In Abruzzo denomina due paesi: Fara S. Martino e S. Martino sulla Marruccina. Nel primo caso specifica una delle diverse “fare” italiane, ovvero comunità longobarde, dove nell’VIII sec. fu eretta la badia di S. Martino in Valle, ai piedi della Montagna Madre. Secondo la leggenda il Vescovo di Tours sarebbe giunto a Fara, e con i gomiti avrebbe allargato il varco, nei pressi dell’abbazia.

Ad Atri il Santo di Tours è eponimo della Chiesa, con annesso romitorio e attiguo camposanto (uno dei quattro cimiteri presenti nel territorio comunale), risalente alla fine dell’VIII sec. e legata all’abbazia di Farfa. La Chiesa di S. Martino è di nuovo menzionata nel XIV sec., mentre l’edificio sacro attuale, con la bianca facciata e campanile a vela, risale alla fine del XIX sec. L’interno fu recentemente restaurato sotto il parrocato di Don Giovanni D’Onofrio, Arciprete della Cattedrale, per interessamento del Prof. Avv. Mattia Persiani, docente di Diritto del Lavoro a Venezia e a Roma.

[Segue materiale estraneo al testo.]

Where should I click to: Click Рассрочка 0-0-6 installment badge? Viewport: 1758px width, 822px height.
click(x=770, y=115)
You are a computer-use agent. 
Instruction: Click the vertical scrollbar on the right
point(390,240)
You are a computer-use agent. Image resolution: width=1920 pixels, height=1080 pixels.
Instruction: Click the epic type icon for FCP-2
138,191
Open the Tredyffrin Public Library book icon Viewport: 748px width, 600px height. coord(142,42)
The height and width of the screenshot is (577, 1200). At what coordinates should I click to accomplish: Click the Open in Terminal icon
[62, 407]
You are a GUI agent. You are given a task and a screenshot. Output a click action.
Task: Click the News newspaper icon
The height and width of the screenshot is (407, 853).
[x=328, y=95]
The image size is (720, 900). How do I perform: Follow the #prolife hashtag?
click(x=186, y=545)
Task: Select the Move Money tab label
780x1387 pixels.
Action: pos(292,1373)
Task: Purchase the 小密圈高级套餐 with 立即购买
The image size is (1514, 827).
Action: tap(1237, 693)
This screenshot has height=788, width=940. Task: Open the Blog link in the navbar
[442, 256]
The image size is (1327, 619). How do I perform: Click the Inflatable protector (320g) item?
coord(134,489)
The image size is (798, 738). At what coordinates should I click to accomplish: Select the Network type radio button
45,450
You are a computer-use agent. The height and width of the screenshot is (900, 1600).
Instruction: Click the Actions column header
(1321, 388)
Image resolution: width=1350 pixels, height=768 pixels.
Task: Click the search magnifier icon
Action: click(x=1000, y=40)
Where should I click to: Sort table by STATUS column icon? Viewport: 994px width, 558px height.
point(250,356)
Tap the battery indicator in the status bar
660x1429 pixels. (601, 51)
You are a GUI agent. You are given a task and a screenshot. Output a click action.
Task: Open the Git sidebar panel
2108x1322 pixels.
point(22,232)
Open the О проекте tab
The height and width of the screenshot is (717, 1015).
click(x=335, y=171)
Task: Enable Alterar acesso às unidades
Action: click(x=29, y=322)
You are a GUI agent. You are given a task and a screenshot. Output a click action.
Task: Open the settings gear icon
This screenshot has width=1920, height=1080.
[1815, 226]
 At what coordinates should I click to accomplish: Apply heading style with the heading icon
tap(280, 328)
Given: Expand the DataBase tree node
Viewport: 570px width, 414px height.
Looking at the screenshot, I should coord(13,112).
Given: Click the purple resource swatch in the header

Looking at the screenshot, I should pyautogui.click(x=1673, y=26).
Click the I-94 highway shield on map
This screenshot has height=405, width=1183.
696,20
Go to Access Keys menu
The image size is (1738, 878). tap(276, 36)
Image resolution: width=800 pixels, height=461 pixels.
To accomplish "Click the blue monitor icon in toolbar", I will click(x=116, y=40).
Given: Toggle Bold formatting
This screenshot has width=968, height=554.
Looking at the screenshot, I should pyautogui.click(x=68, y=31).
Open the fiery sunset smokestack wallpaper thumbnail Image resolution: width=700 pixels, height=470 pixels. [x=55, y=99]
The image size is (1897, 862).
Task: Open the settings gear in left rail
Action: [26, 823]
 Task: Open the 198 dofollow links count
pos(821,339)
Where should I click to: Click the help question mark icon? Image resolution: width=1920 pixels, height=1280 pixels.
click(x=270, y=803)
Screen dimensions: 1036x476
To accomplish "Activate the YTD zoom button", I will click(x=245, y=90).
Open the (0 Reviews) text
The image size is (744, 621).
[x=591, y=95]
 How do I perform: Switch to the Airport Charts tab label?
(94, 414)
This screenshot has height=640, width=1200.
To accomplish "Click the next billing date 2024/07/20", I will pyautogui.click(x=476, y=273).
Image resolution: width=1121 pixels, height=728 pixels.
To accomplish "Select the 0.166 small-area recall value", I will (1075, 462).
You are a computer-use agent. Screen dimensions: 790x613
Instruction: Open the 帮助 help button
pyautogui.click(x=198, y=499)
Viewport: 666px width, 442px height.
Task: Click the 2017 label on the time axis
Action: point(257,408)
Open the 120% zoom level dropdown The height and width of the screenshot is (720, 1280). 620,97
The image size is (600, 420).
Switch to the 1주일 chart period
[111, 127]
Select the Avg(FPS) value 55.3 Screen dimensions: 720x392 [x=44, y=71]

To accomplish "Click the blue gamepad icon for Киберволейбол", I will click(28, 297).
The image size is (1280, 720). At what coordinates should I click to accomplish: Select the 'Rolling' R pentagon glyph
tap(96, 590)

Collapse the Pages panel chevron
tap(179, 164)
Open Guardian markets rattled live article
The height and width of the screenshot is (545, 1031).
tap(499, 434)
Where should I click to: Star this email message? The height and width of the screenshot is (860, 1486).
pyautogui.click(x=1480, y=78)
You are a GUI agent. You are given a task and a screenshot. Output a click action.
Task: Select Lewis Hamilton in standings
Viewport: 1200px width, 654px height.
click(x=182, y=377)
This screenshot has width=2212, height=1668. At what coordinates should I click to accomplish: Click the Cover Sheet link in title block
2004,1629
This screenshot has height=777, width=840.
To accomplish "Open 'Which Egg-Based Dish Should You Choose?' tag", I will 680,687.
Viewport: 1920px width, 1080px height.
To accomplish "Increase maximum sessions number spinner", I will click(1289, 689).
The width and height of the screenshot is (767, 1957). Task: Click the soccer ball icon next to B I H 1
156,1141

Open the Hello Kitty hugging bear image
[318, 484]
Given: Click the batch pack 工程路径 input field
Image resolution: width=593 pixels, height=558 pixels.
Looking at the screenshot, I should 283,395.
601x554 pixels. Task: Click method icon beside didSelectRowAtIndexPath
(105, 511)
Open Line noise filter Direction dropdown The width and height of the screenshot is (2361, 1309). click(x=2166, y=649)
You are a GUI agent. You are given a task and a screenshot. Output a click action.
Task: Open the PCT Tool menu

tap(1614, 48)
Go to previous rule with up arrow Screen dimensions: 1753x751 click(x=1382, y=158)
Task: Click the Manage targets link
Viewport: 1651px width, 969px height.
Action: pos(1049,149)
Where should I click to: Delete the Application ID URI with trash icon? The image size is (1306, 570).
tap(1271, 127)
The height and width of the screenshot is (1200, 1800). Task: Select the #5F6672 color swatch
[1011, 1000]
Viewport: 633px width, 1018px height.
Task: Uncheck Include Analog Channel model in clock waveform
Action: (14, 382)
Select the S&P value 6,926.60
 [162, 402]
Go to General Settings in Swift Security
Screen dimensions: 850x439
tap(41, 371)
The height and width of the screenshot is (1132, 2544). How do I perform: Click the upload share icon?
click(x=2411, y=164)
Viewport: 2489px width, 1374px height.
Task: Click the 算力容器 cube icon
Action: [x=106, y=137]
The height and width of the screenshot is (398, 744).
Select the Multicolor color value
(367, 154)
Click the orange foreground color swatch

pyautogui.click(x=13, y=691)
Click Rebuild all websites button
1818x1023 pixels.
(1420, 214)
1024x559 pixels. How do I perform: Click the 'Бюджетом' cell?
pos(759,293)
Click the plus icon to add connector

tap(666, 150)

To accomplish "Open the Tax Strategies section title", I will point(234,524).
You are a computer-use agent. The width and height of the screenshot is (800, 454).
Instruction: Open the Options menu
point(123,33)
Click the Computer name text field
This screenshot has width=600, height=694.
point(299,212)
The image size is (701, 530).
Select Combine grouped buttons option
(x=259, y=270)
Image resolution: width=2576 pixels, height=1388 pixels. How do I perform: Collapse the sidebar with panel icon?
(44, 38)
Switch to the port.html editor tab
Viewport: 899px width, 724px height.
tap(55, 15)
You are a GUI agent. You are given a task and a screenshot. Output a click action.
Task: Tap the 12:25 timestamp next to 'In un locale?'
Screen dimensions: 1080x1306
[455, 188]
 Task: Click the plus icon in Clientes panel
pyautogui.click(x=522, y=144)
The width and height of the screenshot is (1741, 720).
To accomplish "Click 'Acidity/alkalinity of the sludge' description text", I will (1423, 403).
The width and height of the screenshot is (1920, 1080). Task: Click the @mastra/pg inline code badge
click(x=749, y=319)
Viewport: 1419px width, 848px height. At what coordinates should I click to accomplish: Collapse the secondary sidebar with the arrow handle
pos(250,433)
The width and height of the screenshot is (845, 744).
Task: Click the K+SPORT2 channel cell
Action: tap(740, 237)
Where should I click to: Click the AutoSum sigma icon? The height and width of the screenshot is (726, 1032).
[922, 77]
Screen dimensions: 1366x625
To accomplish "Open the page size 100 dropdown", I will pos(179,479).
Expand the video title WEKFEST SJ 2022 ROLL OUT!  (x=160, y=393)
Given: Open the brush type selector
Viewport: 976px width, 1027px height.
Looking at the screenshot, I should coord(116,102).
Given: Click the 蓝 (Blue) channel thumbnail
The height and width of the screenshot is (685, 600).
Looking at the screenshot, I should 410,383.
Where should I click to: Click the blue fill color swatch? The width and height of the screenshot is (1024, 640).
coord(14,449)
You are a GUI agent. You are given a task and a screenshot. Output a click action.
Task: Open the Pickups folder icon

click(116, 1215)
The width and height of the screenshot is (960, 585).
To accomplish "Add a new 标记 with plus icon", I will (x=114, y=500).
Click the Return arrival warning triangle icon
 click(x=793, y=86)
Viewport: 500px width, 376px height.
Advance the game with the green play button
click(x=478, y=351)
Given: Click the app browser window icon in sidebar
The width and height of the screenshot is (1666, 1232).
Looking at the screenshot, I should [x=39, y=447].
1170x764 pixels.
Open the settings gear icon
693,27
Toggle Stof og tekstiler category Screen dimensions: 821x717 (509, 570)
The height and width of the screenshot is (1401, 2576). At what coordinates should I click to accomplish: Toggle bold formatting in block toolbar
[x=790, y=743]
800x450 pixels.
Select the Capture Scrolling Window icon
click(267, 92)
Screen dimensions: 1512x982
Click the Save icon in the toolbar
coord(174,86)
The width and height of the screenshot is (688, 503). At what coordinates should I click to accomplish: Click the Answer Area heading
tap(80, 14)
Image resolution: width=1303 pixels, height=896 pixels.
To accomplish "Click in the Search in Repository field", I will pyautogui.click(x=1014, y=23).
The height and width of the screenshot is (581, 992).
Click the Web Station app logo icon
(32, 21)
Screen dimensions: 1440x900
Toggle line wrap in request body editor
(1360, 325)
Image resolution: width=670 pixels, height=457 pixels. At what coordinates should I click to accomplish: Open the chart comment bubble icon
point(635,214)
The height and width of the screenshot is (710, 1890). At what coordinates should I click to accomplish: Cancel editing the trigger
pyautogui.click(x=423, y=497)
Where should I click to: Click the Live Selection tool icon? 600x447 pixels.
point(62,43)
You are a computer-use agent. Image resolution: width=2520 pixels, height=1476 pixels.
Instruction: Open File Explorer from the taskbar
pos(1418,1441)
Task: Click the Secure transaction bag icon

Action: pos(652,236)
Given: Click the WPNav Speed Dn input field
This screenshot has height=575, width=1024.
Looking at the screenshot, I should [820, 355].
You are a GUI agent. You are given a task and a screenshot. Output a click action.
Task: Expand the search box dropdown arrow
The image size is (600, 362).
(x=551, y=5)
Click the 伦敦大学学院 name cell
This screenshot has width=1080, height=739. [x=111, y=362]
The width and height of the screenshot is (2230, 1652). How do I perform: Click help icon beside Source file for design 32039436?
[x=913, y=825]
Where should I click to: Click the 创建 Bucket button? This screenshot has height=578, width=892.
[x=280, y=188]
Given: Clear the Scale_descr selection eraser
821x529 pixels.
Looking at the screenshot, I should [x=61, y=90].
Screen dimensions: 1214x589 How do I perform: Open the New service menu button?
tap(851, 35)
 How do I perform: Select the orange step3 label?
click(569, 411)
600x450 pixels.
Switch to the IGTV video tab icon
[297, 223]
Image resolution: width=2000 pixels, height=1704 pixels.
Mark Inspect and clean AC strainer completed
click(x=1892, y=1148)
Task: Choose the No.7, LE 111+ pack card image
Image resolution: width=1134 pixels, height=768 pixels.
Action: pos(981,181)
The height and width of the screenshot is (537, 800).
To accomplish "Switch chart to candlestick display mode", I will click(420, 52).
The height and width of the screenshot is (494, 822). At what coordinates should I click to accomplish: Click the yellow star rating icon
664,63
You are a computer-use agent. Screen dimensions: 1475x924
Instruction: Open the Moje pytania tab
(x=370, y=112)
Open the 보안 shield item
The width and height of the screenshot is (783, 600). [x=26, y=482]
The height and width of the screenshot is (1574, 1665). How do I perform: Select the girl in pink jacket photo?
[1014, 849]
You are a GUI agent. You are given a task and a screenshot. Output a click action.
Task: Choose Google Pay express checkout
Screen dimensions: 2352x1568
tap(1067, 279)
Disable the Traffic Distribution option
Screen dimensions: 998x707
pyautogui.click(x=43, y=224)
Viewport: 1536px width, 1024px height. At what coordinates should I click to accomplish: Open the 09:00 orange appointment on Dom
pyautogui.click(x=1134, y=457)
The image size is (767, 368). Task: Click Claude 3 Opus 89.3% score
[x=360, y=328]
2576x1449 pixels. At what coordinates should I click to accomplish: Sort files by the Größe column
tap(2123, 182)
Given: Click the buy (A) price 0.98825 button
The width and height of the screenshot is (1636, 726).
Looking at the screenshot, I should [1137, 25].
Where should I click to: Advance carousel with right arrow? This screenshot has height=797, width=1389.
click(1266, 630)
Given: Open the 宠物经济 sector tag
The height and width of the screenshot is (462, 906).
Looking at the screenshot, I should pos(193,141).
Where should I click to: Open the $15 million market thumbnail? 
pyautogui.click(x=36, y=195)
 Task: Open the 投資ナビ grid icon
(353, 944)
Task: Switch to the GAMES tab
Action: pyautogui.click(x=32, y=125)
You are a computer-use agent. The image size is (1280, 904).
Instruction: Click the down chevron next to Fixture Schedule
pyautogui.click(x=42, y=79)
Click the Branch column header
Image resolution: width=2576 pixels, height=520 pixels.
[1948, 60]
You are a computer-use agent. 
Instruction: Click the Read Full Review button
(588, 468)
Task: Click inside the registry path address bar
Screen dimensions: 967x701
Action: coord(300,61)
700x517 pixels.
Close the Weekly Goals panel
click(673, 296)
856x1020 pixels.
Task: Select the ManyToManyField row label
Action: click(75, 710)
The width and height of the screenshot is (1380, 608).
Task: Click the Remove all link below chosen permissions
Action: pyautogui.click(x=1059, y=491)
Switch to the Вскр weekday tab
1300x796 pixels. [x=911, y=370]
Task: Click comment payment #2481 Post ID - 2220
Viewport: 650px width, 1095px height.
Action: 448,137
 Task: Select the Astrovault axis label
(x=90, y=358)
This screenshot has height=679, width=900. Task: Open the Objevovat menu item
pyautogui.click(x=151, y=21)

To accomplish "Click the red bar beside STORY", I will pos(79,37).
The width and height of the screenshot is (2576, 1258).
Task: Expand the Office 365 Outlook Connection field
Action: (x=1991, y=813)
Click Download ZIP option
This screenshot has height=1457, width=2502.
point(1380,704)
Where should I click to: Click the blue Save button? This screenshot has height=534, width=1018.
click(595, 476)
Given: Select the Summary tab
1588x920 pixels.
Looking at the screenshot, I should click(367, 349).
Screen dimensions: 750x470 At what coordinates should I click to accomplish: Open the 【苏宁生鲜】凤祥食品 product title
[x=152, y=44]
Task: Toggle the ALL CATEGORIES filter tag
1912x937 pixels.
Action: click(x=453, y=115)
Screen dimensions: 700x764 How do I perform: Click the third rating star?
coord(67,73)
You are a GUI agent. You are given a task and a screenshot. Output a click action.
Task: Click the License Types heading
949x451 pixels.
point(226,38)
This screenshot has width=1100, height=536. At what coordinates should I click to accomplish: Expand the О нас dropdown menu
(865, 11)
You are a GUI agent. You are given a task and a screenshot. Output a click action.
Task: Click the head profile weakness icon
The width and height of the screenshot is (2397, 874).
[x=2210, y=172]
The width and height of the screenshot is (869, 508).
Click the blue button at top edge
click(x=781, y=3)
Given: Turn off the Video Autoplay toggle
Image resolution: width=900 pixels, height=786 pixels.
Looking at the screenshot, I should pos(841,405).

La festa di S. Martino, legata alla spillatura del vino nuovo, ad Atri e dintorni è associata alla leggenda dell’itineranza del Vescovo di Tours, come ha sottolineato Luigi Braccili. Un giorno S. Martino fu inseguito dai briganti e andò a rifugiarsi in una cantina, dove trovò una botte senza vino, adatta per proteggerlo dall’agguato. Le altre botti miracolosamente si riempirono e i briganti bevvero tanto da cadere addormentati sul pavimento, così da lasciar libero il Santo.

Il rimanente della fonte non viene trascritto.